この中で、私は法王猊下に仏教と暴力の問題、特にはチベット本土で続く焼身抗議に関してご質問申し上げました。以下に、当日のやり取りの内容について、ご紹介をいたします。
まず私から、学校など子供たちが生活する施設に、危害を加えようと不審者が入ってきた場合、その不審者を制圧するために暴力という方法を使ってもよいのか。子供たちの命を守るという動機が根底にあれば、仏教者として暴力という方法を使うことは肯定されるのかとご質問しました。それに対して法王猊下は、「暴力であるか非暴力であるかは、どのような心で行われているのかで決まります。他人はどうでもよいという利己的な行いは、表向きは柔らかに見えても暴力的です。利他の思い、他の者を救いたいという思いによって一見、ひどい行いをしてしまい、それが暴力的にみえたとしても、利他の心から発しているわけですから、非暴力の行いになります」とお答えになりました。これに対して、それではこれを一人間の問題ではなく、国というレベルで考えた場合はどうでしょうかと問いを重ねました。以下は核心部分になりますので、当日の音声データから起こしたものを掲載いたします。

◇ ◇ ◇

飯島:「本土では焼身抗議という大変な抗議活動が行われていますが、それはまったくやむことなく、伝え聞くニュースではまだ小さな子どものいる母親までもが自分のいのちを灯明に変えて、その苦しみを世に問うような大変なおこないがされているのですけども、そういった暴力性の中でわたしたち仏教者というのは何ができるのかぜひお聞かせいただければと思います」

法王:「このように自らの命を犠牲にして何かに抗議するという行いは、今までも行われていたわけです。例えば中国の中におきましても、ある中国の仏教のお寺の僧侶の方が自らの命を投げうって、人びとのために抗議をしたことがありますし、ベトナムの中でもそういったことは起こっています。そして私たちの国チベットでも全く同じです。
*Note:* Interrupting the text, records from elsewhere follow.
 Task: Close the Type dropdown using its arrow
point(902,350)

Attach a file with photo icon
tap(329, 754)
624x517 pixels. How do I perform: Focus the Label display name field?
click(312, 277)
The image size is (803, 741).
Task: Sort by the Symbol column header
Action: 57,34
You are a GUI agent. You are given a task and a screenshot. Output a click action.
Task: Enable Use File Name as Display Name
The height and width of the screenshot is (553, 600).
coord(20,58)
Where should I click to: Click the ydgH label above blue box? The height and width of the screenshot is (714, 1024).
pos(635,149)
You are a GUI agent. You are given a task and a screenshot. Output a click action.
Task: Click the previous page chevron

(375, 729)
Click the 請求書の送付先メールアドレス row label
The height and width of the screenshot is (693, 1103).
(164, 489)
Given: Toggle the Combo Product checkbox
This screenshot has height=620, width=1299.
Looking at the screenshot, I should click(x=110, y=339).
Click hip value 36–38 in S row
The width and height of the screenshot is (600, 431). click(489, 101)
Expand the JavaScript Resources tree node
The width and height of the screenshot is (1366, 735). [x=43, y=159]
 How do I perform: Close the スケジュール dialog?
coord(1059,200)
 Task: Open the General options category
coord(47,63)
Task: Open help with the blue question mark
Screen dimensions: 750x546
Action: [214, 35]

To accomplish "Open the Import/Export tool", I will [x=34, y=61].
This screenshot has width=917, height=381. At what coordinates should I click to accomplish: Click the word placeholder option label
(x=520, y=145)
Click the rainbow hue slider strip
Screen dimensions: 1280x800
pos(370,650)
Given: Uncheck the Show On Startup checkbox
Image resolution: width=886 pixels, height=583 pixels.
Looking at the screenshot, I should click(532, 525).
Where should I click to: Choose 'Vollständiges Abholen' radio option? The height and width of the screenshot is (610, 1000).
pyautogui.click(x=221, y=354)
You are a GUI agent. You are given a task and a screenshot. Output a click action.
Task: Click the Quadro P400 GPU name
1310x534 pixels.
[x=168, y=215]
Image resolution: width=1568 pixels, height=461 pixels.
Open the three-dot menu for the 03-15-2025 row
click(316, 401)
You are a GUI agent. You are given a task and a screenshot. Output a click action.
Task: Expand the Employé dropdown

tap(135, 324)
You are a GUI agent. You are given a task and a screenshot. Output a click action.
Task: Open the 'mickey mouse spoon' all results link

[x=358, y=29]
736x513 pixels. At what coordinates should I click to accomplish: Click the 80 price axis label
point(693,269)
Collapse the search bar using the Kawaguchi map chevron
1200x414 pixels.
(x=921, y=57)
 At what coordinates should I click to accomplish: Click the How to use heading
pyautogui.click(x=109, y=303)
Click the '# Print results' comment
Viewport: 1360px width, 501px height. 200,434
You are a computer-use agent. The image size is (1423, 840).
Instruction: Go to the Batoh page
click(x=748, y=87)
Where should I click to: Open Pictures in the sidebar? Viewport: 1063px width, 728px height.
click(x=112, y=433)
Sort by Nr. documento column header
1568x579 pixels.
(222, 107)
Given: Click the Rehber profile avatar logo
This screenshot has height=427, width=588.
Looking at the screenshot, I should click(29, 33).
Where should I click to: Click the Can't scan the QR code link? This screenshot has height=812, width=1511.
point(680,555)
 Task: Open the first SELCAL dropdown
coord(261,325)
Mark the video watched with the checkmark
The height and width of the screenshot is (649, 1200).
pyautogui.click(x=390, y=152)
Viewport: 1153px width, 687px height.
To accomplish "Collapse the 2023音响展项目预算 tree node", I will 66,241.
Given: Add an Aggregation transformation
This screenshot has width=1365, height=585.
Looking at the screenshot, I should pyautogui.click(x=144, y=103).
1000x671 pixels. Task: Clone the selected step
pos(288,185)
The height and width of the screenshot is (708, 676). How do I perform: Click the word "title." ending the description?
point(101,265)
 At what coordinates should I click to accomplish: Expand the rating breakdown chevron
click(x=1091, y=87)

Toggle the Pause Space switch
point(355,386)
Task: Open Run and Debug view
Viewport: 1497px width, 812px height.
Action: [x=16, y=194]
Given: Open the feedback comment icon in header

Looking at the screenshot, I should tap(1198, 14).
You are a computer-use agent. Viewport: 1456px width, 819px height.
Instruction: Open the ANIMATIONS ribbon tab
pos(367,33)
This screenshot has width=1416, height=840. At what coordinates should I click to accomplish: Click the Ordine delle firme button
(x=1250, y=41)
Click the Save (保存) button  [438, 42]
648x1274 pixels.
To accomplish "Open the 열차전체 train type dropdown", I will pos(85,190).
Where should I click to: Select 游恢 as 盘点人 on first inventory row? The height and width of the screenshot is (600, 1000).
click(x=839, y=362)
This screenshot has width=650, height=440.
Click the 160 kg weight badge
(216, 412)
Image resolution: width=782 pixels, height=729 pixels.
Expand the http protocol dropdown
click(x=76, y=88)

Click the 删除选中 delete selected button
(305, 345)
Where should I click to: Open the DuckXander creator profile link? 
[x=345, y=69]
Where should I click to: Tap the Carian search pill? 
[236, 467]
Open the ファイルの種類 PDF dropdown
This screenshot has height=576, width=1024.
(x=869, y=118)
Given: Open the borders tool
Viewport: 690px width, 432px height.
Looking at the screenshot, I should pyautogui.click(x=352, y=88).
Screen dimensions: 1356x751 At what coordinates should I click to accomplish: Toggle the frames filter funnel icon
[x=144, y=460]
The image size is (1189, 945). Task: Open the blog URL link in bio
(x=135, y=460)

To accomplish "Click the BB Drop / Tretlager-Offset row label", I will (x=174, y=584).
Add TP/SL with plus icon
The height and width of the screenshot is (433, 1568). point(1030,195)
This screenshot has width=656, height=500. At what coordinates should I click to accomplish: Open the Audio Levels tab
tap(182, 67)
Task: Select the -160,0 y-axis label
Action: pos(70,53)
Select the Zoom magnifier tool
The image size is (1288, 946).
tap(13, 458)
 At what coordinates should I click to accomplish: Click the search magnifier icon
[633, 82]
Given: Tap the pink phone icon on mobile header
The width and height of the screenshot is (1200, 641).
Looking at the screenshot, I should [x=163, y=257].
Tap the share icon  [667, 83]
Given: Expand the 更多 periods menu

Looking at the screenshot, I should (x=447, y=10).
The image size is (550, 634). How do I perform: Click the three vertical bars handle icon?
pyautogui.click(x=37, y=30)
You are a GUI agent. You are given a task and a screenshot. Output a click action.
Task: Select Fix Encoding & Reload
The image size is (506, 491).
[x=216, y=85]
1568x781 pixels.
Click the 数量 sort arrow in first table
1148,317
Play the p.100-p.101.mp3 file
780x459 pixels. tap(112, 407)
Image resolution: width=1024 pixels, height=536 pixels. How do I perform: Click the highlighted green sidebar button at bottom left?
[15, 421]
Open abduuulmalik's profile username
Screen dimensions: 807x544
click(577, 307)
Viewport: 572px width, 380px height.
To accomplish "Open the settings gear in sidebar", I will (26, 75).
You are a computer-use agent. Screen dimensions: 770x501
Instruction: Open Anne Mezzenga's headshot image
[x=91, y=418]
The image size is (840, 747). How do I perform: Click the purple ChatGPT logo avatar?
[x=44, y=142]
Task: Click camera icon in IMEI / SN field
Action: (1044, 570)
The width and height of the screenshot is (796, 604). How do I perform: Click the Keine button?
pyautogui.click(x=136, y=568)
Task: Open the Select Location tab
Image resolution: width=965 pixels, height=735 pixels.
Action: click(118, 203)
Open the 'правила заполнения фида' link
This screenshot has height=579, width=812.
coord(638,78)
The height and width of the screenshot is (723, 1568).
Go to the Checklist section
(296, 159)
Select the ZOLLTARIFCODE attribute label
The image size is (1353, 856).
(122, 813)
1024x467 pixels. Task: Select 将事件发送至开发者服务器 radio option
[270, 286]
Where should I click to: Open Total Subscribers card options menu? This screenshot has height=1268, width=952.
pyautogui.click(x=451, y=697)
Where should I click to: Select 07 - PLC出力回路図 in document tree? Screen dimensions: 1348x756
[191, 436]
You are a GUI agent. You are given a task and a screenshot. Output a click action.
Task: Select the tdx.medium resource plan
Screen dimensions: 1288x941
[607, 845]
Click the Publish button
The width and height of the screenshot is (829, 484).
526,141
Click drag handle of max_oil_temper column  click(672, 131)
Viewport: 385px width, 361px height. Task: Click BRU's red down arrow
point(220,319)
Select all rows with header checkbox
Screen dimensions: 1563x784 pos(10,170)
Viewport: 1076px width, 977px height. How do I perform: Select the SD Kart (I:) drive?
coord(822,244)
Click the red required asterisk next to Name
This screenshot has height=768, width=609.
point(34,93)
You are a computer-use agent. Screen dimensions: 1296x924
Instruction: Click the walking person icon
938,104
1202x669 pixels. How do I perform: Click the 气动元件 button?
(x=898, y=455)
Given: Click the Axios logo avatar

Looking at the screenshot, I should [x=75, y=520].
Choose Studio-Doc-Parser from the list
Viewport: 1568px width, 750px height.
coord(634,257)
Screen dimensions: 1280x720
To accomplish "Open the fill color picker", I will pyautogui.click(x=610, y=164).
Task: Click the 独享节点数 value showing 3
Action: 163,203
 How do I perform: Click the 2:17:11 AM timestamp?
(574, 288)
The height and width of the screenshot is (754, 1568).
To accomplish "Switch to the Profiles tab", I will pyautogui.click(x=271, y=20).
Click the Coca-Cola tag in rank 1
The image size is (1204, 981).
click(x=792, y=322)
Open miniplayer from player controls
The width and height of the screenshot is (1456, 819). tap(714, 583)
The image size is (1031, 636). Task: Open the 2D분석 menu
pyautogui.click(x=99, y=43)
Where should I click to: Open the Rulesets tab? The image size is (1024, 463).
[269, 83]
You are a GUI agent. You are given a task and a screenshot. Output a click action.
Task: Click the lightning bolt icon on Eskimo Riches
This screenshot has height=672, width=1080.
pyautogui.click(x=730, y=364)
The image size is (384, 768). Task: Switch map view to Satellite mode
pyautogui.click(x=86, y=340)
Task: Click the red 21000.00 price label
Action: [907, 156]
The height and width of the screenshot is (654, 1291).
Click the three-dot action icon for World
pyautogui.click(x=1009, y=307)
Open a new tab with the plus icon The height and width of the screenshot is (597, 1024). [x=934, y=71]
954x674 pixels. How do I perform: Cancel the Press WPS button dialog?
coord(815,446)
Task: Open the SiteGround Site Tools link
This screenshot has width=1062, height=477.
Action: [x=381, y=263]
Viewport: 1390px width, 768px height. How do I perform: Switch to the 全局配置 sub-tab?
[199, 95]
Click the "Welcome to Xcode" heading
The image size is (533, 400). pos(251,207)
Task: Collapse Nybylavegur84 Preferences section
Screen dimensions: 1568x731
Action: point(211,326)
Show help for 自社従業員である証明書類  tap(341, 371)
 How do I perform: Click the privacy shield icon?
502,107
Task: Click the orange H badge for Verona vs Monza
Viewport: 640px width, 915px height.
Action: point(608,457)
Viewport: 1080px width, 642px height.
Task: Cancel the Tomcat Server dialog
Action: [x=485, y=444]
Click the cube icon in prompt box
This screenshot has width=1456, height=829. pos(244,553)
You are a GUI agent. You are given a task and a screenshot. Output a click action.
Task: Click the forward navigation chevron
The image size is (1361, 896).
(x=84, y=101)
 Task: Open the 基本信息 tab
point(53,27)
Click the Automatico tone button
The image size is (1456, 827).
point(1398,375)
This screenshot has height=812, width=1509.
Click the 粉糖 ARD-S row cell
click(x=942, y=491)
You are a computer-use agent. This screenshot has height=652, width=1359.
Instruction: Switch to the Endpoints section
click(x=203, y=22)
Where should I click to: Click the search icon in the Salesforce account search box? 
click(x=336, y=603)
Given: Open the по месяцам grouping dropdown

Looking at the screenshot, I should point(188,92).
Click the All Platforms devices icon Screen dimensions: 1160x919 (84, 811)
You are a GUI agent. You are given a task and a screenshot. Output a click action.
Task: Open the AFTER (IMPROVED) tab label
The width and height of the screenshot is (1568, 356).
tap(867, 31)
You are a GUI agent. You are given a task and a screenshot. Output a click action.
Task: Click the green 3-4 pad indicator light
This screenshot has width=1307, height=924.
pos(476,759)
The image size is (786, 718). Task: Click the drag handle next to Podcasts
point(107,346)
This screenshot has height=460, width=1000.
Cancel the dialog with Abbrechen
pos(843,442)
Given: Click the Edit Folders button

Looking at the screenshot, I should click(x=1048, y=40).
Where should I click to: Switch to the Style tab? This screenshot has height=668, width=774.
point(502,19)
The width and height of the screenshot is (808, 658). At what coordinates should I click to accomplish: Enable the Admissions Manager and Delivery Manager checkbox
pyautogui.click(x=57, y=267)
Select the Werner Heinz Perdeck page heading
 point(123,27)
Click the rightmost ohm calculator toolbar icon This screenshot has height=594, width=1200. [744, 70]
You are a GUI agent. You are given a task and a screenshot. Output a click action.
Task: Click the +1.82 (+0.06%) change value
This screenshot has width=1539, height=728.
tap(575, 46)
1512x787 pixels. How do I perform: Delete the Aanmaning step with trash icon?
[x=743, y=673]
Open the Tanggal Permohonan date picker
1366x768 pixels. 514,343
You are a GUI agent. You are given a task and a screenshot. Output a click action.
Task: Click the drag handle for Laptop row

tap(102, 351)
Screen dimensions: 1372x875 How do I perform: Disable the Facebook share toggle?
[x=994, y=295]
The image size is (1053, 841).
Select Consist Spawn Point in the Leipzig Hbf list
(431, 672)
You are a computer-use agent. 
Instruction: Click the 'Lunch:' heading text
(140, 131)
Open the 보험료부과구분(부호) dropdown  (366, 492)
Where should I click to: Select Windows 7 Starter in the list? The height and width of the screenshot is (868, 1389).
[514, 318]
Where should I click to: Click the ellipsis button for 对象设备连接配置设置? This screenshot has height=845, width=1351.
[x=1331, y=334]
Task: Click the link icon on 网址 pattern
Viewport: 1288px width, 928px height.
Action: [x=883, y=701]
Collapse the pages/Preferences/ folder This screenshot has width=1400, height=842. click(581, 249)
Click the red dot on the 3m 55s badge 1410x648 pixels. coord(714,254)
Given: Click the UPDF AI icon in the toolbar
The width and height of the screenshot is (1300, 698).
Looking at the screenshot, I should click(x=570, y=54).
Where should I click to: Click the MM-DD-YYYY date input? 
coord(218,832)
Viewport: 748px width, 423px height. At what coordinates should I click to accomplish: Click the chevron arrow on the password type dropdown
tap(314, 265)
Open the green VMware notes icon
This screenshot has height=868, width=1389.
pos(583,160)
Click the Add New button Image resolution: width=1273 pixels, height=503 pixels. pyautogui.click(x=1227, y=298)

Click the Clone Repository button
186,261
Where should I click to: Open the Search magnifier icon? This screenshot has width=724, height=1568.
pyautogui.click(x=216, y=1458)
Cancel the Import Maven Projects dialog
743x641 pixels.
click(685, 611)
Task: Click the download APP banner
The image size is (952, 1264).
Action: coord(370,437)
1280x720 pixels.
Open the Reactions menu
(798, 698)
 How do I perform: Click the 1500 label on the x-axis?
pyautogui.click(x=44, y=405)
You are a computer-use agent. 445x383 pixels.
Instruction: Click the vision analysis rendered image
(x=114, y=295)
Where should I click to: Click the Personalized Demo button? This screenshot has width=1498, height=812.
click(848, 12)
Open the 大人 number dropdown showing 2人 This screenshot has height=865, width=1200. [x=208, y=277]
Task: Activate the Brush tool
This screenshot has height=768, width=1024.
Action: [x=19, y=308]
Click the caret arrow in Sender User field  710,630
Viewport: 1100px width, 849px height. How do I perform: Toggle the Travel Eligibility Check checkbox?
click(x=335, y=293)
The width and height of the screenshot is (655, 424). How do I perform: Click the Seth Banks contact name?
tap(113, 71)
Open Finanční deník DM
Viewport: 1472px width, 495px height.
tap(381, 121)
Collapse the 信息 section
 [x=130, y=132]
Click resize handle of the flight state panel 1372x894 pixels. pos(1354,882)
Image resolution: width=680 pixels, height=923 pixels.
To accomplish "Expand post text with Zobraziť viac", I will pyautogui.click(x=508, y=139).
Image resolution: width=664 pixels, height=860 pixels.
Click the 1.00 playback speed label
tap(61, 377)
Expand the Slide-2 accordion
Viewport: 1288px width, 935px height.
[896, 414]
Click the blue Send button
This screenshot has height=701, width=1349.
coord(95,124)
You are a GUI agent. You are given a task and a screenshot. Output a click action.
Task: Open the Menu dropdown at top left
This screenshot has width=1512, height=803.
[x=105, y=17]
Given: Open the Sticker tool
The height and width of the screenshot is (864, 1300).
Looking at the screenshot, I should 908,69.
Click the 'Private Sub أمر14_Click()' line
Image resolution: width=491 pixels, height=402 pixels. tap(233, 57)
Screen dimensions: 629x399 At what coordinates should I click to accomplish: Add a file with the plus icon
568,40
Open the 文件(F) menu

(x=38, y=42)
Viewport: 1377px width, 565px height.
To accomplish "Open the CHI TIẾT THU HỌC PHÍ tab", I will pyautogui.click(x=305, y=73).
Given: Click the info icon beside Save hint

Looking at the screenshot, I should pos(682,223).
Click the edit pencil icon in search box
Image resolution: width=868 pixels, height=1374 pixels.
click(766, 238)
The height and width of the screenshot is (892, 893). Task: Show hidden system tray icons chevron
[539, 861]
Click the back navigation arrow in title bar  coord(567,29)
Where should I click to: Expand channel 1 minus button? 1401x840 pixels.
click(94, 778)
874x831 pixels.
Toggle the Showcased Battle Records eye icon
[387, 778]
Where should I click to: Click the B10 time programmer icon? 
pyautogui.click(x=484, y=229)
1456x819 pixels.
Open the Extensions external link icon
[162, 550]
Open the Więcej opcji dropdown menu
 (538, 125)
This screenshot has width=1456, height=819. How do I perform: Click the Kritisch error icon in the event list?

このように自分にとってもっとも大切なものである命を投げ出して、他の人たちを救うために、世の中にそういったことの不条理を問いかけようと、こういう行いというものは本当に尊ぶべき、本当に美しい行いだと思います。そういった行いというのは、究極的には他の者たちに暴力を使わないで自らを痛めるということによって、世にその不合理性を問うという行為であるわけですから本当に素晴らしい行為ではないかと思います。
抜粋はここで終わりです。